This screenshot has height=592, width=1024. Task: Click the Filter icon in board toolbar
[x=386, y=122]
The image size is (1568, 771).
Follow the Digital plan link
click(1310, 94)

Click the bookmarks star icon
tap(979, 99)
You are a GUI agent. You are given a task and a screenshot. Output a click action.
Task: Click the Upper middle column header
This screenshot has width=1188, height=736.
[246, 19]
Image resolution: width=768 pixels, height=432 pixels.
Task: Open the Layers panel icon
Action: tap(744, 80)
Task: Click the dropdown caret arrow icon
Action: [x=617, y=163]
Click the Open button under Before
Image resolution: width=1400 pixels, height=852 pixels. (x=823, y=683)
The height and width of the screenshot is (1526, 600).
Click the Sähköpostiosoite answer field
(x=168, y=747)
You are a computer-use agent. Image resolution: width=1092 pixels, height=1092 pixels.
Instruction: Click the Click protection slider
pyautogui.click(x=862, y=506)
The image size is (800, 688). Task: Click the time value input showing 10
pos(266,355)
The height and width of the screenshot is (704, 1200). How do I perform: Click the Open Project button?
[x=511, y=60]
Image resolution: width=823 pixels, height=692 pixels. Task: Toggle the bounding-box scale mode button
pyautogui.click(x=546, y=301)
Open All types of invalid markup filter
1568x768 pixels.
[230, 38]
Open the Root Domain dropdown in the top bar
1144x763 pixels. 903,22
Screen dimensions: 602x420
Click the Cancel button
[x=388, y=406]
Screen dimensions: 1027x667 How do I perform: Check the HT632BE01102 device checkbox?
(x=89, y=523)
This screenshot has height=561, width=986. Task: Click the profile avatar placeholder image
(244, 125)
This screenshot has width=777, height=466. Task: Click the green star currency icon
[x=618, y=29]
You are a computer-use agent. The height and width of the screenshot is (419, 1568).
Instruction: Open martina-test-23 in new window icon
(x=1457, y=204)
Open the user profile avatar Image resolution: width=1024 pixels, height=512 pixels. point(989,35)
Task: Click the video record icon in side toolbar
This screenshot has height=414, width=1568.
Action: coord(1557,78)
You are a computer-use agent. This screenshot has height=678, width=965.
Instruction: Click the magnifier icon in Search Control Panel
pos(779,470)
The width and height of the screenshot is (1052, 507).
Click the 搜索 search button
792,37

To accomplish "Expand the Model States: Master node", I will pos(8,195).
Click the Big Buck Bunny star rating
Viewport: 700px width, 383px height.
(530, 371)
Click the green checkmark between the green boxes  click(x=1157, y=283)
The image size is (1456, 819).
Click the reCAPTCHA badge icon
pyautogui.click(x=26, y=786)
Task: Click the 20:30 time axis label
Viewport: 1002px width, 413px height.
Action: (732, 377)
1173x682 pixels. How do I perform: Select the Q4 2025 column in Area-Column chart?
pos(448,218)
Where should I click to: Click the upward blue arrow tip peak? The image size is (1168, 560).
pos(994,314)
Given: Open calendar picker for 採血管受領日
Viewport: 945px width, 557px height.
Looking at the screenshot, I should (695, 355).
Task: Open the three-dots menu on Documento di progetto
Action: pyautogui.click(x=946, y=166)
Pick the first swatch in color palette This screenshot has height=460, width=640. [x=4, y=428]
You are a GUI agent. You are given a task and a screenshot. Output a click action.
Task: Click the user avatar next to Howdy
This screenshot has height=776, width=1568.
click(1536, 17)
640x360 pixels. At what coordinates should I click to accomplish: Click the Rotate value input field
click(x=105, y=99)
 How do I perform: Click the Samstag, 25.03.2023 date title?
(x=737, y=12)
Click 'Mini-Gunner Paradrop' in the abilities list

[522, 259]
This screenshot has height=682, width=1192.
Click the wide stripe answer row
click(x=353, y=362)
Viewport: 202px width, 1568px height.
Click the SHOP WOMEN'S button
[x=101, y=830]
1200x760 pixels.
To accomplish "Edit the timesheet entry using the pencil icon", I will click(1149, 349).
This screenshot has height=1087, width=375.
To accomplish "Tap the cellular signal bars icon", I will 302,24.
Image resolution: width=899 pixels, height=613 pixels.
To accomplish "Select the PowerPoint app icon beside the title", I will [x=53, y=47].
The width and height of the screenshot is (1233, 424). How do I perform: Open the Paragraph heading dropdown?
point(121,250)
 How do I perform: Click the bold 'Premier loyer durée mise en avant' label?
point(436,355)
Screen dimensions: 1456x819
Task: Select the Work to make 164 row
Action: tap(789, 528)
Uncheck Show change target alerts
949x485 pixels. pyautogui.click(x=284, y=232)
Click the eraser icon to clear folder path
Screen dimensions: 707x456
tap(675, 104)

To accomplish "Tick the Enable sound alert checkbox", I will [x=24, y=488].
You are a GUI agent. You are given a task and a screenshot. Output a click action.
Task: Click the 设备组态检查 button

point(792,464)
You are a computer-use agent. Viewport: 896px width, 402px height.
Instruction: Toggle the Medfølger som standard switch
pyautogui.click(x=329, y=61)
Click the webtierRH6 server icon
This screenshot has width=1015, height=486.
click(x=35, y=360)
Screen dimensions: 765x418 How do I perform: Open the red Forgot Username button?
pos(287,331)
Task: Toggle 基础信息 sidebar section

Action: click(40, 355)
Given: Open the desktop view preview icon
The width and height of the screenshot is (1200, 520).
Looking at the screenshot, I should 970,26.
----------------------------------------
**Task requirements**
Print out all the material above, unaltered.

**Your response**
This screenshot has height=592, width=1024. Task: Click the Filter icon in board toolbar
[x=386, y=122]
The image size is (1568, 771).
Follow the Digital plan link
click(1310, 94)

Click the bookmarks star icon
tap(979, 99)
You are a GUI agent. You are given a task and a screenshot. Output a click action.
Task: Click the Upper middle column header
This screenshot has width=1188, height=736.
[246, 19]
Image resolution: width=768 pixels, height=432 pixels.
Task: Open the Layers panel icon
Action: tap(744, 80)
Task: Click the dropdown caret arrow icon
Action: [x=617, y=163]
Click the Open button under Before
Image resolution: width=1400 pixels, height=852 pixels. (x=823, y=683)
The height and width of the screenshot is (1526, 600).
Click the Sähköpostiosoite answer field
(x=168, y=747)
You are a computer-use agent. Image resolution: width=1092 pixels, height=1092 pixels.
Instruction: Click the Click protection slider
pyautogui.click(x=862, y=506)
The image size is (800, 688). Task: Click the time value input showing 10
pos(266,355)
The height and width of the screenshot is (704, 1200). How do I perform: Click the Open Project button?
[x=511, y=60]
Image resolution: width=823 pixels, height=692 pixels. Task: Toggle the bounding-box scale mode button
pyautogui.click(x=546, y=301)
Open All types of invalid markup filter
1568x768 pixels.
[230, 38]
Open the Root Domain dropdown in the top bar
1144x763 pixels. 903,22
Screen dimensions: 602x420
Click the Cancel button
[x=388, y=406]
Screen dimensions: 1027x667 How do I perform: Check the HT632BE01102 device checkbox?
(x=89, y=523)
This screenshot has height=561, width=986. Task: Click the profile avatar placeholder image
(244, 125)
This screenshot has width=777, height=466. Task: Click the green star currency icon
[x=618, y=29]
You are a computer-use agent. The height and width of the screenshot is (419, 1568).
Instruction: Open martina-test-23 in new window icon
(x=1457, y=204)
Open the user profile avatar Image resolution: width=1024 pixels, height=512 pixels. point(989,35)
Task: Click the video record icon in side toolbar
This screenshot has height=414, width=1568.
Action: coord(1557,78)
You are a computer-use agent. This screenshot has height=678, width=965.
Instruction: Click the magnifier icon in Search Control Panel
pos(779,470)
The width and height of the screenshot is (1052, 507).
Click the 搜索 search button
792,37

To accomplish "Expand the Model States: Master node", I will pos(8,195).
Click the Big Buck Bunny star rating
Viewport: 700px width, 383px height.
(530, 371)
Click the green checkmark between the green boxes  click(x=1157, y=283)
The image size is (1456, 819).
Click the reCAPTCHA badge icon
pyautogui.click(x=26, y=786)
Task: Click the 20:30 time axis label
Viewport: 1002px width, 413px height.
Action: (732, 377)
1173x682 pixels. How do I perform: Select the Q4 2025 column in Area-Column chart?
pos(448,218)
Where should I click to: Click the upward blue arrow tip peak? The image size is (1168, 560).
pos(994,314)
Given: Open calendar picker for 採血管受領日
Viewport: 945px width, 557px height.
Looking at the screenshot, I should (695, 355).
Task: Open the three-dots menu on Documento di progetto
Action: pyautogui.click(x=946, y=166)
Pick the first swatch in color palette This screenshot has height=460, width=640. [x=4, y=428]
You are a GUI agent. You are given a task and a screenshot. Output a click action.
Task: Click the user avatar next to Howdy
This screenshot has height=776, width=1568.
click(1536, 17)
640x360 pixels. At what coordinates should I click to accomplish: Click the Rotate value input field
click(x=105, y=99)
 How do I perform: Click the Samstag, 25.03.2023 date title?
(x=737, y=12)
Click 'Mini-Gunner Paradrop' in the abilities list

[522, 259]
This screenshot has height=682, width=1192.
Click the wide stripe answer row
click(x=353, y=362)
Viewport: 202px width, 1568px height.
Click the SHOP WOMEN'S button
[x=101, y=830]
1200x760 pixels.
To accomplish "Edit the timesheet entry using the pencil icon", I will click(1149, 349).
This screenshot has height=1087, width=375.
To accomplish "Tap the cellular signal bars icon", I will 302,24.
Image resolution: width=899 pixels, height=613 pixels.
To accomplish "Select the PowerPoint app icon beside the title", I will [x=53, y=47].
The width and height of the screenshot is (1233, 424). How do I perform: Open the Paragraph heading dropdown?
point(121,250)
 How do I perform: Click the bold 'Premier loyer durée mise en avant' label?
point(436,355)
Screen dimensions: 1456x819
Task: Select the Work to make 164 row
Action: tap(789, 528)
Uncheck Show change target alerts
949x485 pixels. pyautogui.click(x=284, y=232)
Click the eraser icon to clear folder path
Screen dimensions: 707x456
tap(675, 104)

To accomplish "Tick the Enable sound alert checkbox", I will [x=24, y=488].
You are a GUI agent. You are given a task and a screenshot. Output a click action.
Task: Click the 设备组态检查 button

point(792,464)
You are a computer-use agent. Viewport: 896px width, 402px height.
Instruction: Toggle the Medfølger som standard switch
pyautogui.click(x=329, y=61)
Click the webtierRH6 server icon
This screenshot has width=1015, height=486.
click(x=35, y=360)
Screen dimensions: 765x418 How do I perform: Open the red Forgot Username button?
pos(287,331)
Task: Toggle 基础信息 sidebar section

Action: click(40, 355)
Given: Open the desktop view preview icon
The width and height of the screenshot is (1200, 520).
Looking at the screenshot, I should 970,26.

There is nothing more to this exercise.